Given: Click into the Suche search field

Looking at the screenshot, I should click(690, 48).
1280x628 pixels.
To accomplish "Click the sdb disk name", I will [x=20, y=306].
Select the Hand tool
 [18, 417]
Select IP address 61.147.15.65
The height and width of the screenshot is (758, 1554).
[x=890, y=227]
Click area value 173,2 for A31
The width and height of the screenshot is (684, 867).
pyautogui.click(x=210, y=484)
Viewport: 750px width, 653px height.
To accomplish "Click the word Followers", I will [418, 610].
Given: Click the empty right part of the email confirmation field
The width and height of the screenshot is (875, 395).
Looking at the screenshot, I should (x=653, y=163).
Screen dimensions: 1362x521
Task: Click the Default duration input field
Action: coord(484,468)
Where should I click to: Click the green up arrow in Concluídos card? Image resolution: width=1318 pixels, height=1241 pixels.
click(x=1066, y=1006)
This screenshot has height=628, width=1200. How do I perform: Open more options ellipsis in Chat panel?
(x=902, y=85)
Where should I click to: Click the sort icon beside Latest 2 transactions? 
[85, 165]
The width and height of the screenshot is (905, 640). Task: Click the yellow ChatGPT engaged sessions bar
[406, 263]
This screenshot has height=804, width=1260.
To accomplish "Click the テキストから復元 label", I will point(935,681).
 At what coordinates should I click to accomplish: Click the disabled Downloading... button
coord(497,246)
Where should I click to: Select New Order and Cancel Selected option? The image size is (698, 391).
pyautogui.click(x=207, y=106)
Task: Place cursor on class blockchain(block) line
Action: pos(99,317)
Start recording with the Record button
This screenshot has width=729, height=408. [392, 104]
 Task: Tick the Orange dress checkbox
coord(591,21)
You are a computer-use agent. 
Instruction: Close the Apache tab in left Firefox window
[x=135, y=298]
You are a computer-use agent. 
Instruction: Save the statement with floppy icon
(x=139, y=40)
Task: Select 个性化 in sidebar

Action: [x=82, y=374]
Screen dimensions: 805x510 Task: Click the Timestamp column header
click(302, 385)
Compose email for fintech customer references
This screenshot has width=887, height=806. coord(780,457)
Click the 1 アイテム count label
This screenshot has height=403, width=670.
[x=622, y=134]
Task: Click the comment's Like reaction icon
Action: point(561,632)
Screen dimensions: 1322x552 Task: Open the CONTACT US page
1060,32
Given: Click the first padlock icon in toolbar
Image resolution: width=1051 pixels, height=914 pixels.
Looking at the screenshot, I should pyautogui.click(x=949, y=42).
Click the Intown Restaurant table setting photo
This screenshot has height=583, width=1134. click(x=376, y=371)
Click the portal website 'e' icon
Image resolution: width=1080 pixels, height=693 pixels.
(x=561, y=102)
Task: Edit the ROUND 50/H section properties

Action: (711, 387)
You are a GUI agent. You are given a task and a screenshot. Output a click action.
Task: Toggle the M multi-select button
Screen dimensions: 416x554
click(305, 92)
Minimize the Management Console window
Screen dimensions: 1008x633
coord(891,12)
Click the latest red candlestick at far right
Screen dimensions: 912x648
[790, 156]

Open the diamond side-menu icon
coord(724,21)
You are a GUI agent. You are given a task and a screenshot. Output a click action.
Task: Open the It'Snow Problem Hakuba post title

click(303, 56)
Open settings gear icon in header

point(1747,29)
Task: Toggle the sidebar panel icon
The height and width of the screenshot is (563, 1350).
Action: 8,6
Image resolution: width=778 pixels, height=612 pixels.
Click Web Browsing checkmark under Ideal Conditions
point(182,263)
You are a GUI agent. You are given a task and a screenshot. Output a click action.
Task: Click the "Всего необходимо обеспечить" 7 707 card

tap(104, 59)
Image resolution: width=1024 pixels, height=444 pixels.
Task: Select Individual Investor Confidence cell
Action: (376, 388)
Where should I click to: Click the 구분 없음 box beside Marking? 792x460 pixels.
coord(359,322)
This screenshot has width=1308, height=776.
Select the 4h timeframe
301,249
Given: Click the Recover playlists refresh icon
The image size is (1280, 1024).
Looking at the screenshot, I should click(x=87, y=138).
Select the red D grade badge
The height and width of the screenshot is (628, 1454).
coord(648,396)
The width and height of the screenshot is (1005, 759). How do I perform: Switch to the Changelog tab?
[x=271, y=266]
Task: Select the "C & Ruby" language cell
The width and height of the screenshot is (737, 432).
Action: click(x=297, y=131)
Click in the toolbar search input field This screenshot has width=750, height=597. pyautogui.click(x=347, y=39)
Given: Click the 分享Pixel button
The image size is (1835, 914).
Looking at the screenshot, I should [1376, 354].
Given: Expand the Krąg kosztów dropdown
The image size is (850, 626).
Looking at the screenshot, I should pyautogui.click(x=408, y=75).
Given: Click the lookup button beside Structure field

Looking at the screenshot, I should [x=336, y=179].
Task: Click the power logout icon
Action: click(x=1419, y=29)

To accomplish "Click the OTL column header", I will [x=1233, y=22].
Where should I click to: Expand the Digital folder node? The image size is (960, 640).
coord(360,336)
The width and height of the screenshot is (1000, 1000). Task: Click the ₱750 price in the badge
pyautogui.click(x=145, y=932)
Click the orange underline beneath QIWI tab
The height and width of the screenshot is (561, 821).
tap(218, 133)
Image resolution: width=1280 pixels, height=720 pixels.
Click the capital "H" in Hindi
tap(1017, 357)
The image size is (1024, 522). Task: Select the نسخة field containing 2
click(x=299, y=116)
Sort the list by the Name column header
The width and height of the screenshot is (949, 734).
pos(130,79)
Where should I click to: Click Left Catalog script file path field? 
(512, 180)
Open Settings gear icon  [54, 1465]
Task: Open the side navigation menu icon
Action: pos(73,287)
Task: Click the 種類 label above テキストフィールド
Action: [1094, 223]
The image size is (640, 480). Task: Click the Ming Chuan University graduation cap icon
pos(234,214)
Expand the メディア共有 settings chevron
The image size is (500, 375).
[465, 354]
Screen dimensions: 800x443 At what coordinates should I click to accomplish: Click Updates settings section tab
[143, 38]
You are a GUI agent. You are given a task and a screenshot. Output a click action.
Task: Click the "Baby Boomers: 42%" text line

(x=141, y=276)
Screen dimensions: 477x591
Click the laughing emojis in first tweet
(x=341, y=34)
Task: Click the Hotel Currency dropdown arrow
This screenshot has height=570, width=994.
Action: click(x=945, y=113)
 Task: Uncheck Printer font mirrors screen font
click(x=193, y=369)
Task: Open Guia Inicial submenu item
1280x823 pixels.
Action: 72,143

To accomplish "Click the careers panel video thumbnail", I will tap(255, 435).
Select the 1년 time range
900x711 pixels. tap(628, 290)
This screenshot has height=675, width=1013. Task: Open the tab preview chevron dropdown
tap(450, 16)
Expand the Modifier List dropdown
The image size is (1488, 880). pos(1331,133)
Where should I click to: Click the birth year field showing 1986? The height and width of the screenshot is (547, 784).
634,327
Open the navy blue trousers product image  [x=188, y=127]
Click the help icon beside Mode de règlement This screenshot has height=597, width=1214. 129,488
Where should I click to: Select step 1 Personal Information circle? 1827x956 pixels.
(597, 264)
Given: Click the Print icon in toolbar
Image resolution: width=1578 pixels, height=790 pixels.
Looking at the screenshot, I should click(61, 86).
===============
__Work item__: Everything from the first line above through the line that contains "Given: Click the empty" should be duplicated exactly, please, and nothing beyond it.

__The answer__:
Given: Click into the Suche search field

Looking at the screenshot, I should click(690, 48).
1280x628 pixels.
To accomplish "Click the sdb disk name", I will [x=20, y=306].
Select the Hand tool
 [18, 417]
Select IP address 61.147.15.65
The height and width of the screenshot is (758, 1554).
[x=890, y=227]
Click area value 173,2 for A31
The width and height of the screenshot is (684, 867).
pyautogui.click(x=210, y=484)
Viewport: 750px width, 653px height.
To accomplish "Click the word Followers", I will [418, 610].
Given: Click the empty right part of the email confirmation field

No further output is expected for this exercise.